Explain This is a question about solving a system of two equations by making one of the variables disappear, which we call elimination . The solving step is:

First, I looked at the two equations to see how I could make the 'x' or 'y' parts match up. Equation 1: (2/5)x - (3/2)y = 4 Equation 2: (1/5)x - (3/4)y = -2
I noticed that if I multiplied everything in the second equation by 2, the 'x' part would become (2/5)x, just like in the first equation!

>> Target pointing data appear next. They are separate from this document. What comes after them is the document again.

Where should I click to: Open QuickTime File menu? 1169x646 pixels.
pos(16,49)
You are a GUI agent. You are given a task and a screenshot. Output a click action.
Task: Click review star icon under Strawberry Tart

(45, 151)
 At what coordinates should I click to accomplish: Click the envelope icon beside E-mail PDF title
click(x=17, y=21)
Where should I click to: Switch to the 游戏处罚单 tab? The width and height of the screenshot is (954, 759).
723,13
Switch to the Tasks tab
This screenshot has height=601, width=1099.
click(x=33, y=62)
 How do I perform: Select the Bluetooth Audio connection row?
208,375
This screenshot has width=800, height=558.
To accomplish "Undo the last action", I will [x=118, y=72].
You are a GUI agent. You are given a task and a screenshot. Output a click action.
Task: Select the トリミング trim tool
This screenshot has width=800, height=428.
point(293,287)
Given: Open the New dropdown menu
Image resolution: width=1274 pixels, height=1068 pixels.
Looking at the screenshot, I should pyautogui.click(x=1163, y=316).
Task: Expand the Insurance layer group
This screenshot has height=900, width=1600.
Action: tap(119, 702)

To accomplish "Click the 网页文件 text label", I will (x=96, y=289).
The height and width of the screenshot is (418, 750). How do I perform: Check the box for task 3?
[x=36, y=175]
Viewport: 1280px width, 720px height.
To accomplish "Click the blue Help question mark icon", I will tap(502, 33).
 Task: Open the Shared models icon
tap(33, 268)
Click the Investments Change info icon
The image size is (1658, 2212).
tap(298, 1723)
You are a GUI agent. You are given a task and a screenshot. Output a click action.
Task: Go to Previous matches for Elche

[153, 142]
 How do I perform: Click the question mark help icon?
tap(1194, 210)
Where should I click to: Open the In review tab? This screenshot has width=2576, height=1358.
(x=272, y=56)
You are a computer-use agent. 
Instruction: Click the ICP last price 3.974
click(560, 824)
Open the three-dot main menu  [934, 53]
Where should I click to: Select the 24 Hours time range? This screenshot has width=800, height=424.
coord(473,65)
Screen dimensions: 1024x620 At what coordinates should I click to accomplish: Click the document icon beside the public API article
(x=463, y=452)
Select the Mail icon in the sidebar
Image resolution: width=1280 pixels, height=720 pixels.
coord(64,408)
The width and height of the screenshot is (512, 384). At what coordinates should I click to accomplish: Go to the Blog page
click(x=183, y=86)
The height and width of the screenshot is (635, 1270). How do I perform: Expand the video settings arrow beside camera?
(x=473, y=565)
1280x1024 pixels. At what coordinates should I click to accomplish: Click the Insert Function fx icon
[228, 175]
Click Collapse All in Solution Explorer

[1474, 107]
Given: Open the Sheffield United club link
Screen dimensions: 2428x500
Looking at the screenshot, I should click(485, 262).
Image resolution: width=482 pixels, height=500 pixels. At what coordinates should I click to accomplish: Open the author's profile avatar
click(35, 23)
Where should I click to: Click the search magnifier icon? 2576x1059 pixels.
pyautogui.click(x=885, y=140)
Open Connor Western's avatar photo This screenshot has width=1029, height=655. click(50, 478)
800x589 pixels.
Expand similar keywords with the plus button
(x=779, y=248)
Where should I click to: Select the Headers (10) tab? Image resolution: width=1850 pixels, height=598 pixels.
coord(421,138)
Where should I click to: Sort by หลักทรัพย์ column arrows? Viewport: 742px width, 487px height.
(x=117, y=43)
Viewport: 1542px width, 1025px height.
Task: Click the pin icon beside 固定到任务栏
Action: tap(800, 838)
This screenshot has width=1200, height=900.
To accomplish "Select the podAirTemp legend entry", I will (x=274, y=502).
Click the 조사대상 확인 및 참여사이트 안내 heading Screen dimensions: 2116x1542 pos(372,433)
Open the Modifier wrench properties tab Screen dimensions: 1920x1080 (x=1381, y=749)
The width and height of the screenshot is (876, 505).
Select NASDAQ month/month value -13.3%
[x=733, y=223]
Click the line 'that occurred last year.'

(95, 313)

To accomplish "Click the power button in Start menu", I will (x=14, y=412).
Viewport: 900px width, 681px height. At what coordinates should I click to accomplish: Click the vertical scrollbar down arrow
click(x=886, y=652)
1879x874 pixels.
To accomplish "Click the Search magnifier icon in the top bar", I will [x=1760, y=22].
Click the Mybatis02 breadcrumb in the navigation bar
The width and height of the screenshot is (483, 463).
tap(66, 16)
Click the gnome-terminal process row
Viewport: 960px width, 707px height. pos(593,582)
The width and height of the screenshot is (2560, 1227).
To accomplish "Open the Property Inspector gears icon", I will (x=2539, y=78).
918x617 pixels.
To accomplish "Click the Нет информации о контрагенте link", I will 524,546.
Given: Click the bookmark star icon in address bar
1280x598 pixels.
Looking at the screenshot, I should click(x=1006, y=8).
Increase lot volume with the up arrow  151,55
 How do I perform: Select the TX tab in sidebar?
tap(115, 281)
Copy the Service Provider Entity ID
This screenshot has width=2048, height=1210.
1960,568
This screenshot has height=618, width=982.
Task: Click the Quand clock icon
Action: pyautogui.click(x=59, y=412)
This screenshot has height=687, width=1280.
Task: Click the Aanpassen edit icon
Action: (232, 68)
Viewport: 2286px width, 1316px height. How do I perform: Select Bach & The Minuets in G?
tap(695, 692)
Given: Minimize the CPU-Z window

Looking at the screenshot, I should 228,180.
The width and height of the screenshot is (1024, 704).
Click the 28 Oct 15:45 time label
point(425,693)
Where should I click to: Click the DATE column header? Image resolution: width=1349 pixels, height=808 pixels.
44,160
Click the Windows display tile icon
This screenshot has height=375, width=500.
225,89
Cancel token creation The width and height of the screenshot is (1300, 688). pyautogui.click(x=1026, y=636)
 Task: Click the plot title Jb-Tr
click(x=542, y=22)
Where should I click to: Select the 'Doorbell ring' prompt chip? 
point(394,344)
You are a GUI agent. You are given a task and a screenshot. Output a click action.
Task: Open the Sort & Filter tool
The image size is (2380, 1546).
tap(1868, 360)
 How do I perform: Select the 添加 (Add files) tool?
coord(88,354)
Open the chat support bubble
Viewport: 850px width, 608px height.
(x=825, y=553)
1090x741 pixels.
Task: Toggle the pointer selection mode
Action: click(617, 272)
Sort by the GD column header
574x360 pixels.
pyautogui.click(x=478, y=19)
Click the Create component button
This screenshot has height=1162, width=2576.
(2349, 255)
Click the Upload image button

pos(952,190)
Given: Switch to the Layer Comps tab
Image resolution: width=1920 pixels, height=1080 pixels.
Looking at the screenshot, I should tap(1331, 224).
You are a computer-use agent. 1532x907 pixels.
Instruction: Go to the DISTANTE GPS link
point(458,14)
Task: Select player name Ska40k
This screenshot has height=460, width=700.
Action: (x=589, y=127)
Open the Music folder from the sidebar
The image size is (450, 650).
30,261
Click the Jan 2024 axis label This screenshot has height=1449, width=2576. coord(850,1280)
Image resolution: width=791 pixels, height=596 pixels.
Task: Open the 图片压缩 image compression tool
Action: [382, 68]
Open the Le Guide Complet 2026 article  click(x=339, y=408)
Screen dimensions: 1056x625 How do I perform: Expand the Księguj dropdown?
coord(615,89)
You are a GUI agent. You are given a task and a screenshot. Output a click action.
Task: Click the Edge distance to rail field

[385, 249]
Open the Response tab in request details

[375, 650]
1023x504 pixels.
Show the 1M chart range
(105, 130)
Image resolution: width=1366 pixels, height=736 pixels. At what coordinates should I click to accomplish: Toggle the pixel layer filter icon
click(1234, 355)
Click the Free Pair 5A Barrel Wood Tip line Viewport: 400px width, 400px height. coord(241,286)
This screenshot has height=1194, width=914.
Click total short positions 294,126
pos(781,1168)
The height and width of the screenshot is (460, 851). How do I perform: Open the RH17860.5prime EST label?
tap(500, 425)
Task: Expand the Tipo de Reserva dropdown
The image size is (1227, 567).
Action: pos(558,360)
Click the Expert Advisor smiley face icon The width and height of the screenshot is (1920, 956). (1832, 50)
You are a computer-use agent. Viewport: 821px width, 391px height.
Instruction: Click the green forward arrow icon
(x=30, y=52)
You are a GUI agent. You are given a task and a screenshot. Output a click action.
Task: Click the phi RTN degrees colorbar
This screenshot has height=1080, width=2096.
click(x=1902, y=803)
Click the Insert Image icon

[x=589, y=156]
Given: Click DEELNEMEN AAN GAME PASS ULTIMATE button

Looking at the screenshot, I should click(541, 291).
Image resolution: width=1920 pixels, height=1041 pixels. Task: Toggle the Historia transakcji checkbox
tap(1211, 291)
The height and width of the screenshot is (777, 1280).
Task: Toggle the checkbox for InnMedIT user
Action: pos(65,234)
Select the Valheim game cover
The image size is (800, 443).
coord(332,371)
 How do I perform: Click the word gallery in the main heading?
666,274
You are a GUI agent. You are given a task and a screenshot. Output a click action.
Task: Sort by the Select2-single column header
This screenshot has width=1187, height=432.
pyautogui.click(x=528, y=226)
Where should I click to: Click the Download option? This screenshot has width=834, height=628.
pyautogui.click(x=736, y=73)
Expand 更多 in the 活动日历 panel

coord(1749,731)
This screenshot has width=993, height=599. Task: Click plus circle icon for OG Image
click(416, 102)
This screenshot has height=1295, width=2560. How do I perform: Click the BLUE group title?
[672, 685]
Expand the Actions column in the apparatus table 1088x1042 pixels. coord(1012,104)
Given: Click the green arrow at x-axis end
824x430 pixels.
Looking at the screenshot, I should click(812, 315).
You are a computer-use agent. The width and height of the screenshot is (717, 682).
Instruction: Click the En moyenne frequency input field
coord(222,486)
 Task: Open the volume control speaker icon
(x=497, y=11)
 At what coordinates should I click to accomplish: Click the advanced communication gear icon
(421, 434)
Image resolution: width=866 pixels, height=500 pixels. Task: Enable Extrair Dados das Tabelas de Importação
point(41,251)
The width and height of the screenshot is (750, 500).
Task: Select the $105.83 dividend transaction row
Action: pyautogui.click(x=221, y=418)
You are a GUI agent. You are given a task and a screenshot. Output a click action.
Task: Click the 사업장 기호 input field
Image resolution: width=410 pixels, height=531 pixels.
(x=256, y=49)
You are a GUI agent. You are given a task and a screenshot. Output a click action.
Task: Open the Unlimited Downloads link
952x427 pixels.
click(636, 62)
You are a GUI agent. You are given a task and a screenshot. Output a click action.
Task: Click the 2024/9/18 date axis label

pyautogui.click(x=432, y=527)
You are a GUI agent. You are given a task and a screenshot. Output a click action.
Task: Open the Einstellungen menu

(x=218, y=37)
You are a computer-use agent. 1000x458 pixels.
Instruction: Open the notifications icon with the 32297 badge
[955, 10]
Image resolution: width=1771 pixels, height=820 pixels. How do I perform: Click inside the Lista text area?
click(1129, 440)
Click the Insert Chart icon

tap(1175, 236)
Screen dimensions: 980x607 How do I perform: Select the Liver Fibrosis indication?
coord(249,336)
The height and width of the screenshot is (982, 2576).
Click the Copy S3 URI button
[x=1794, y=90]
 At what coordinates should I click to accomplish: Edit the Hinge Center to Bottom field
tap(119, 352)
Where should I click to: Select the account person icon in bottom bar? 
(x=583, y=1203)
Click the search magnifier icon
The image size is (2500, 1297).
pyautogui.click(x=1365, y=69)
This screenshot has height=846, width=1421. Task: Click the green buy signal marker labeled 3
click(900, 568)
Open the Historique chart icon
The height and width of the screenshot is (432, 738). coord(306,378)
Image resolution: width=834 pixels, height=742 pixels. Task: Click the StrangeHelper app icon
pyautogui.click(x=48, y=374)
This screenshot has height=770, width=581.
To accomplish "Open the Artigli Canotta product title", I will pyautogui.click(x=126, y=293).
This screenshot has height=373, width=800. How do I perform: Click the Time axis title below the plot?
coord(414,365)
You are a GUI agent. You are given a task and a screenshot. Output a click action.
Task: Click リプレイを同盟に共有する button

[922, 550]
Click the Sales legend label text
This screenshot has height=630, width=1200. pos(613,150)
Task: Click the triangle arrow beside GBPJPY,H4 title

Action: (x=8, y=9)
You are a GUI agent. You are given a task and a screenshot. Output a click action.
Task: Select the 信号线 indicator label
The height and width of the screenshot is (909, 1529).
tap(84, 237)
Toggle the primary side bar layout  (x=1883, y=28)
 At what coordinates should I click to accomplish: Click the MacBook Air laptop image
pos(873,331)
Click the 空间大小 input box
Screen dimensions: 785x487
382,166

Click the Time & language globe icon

So, I multiplied every single number in Equation 2 by 2: 2 * (1/5)x - 2 * (3/4)y = 2 * (-2) This became: (2/5)x - (6/4)y = -4 And I can simplify (6/4) to (3/2), so the new Equation 2 (let's call it Equation 2a) is: Equation 2a: (2/5)x - (3/2)y = -4
Now I have my original Equation 1 and the new Equation 2a: Equation 1: (2/5)x - (3/2)y = 4 Equation 2a: (2/5)x - (3/2)y = -4
If I subtract Equation 2a from Equation 1, both the 'x' terms and the 'y' terms will disappear! [(2/5)x - (3/2)y] - [(2/5)x - (3/2)y] = 4 - (-4) 0 = 4 + 4 0 = 8
Uh oh! I got 0 = 8. That's not true! Since 0 can never be equal to 8, it means there's no way for both of these equations to be true at the same time. These two lines must be parallel and never cross each other. So, there is no solution to this system of equations.